■ **Problem to work on**:
Give back the records in their entirety, exactly.

======== Data for analysis ========

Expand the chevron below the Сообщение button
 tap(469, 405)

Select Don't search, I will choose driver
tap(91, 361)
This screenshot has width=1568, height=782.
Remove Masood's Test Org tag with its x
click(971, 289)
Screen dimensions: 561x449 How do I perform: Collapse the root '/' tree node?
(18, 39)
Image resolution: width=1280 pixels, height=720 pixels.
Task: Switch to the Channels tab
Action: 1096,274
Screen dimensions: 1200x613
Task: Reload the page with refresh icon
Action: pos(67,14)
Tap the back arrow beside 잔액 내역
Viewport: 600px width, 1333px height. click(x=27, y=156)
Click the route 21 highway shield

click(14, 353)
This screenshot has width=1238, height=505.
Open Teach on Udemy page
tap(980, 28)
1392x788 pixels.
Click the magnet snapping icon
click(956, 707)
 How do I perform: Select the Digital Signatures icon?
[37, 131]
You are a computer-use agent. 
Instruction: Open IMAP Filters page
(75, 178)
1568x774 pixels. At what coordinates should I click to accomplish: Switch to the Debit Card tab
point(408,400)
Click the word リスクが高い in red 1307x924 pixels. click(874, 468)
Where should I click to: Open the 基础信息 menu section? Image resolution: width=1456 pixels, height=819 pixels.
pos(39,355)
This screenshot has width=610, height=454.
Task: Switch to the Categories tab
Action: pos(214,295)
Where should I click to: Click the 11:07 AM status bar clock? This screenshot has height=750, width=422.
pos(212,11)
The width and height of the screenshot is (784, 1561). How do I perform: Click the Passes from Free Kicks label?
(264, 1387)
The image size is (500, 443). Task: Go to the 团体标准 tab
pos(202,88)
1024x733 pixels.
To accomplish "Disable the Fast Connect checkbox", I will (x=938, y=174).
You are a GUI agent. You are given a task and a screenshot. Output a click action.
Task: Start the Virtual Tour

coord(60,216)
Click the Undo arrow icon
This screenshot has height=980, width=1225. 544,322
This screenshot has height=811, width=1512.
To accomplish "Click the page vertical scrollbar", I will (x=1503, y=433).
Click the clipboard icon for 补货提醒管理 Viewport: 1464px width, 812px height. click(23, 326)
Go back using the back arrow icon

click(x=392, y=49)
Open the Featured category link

========

■ **Worked solution**:
Expand the chevron below the Сообщение button
 tap(469, 405)

Select Don't search, I will choose driver
tap(91, 361)
This screenshot has width=1568, height=782.
Remove Masood's Test Org tag with its x
click(971, 289)
Screen dimensions: 561x449 How do I perform: Collapse the root '/' tree node?
(18, 39)
Image resolution: width=1280 pixels, height=720 pixels.
Task: Switch to the Channels tab
Action: 1096,274
Screen dimensions: 1200x613
Task: Reload the page with refresh icon
Action: pos(67,14)
Tap the back arrow beside 잔액 내역
Viewport: 600px width, 1333px height. click(x=27, y=156)
Click the route 21 highway shield

click(14, 353)
This screenshot has width=1238, height=505.
Open Teach on Udemy page
tap(980, 28)
1392x788 pixels.
Click the magnet snapping icon
click(956, 707)
 How do I perform: Select the Digital Signatures icon?
[37, 131]
You are a computer-use agent. 
Instruction: Open IMAP Filters page
(75, 178)
1568x774 pixels. At what coordinates should I click to accomplish: Switch to the Debit Card tab
point(408,400)
Click the word リスクが高い in red 1307x924 pixels. click(874, 468)
Where should I click to: Open the 基础信息 menu section? Image resolution: width=1456 pixels, height=819 pixels.
pos(39,355)
This screenshot has width=610, height=454.
Task: Switch to the Categories tab
Action: pos(214,295)
Where should I click to: Click the 11:07 AM status bar clock? This screenshot has height=750, width=422.
pos(212,11)
The width and height of the screenshot is (784, 1561). How do I perform: Click the Passes from Free Kicks label?
(264, 1387)
The image size is (500, 443). Task: Go to the 团体标准 tab
pos(202,88)
1024x733 pixels.
To accomplish "Disable the Fast Connect checkbox", I will (x=938, y=174).
You are a GUI agent. You are given a task and a screenshot. Output a click action.
Task: Start the Virtual Tour

coord(60,216)
Click the Undo arrow icon
This screenshot has height=980, width=1225. 544,322
This screenshot has height=811, width=1512.
To accomplish "Click the page vertical scrollbar", I will (x=1503, y=433).
Click the clipboard icon for 补货提醒管理 Viewport: 1464px width, 812px height. click(23, 326)
Go back using the back arrow icon

click(x=392, y=49)
Open the Featured category link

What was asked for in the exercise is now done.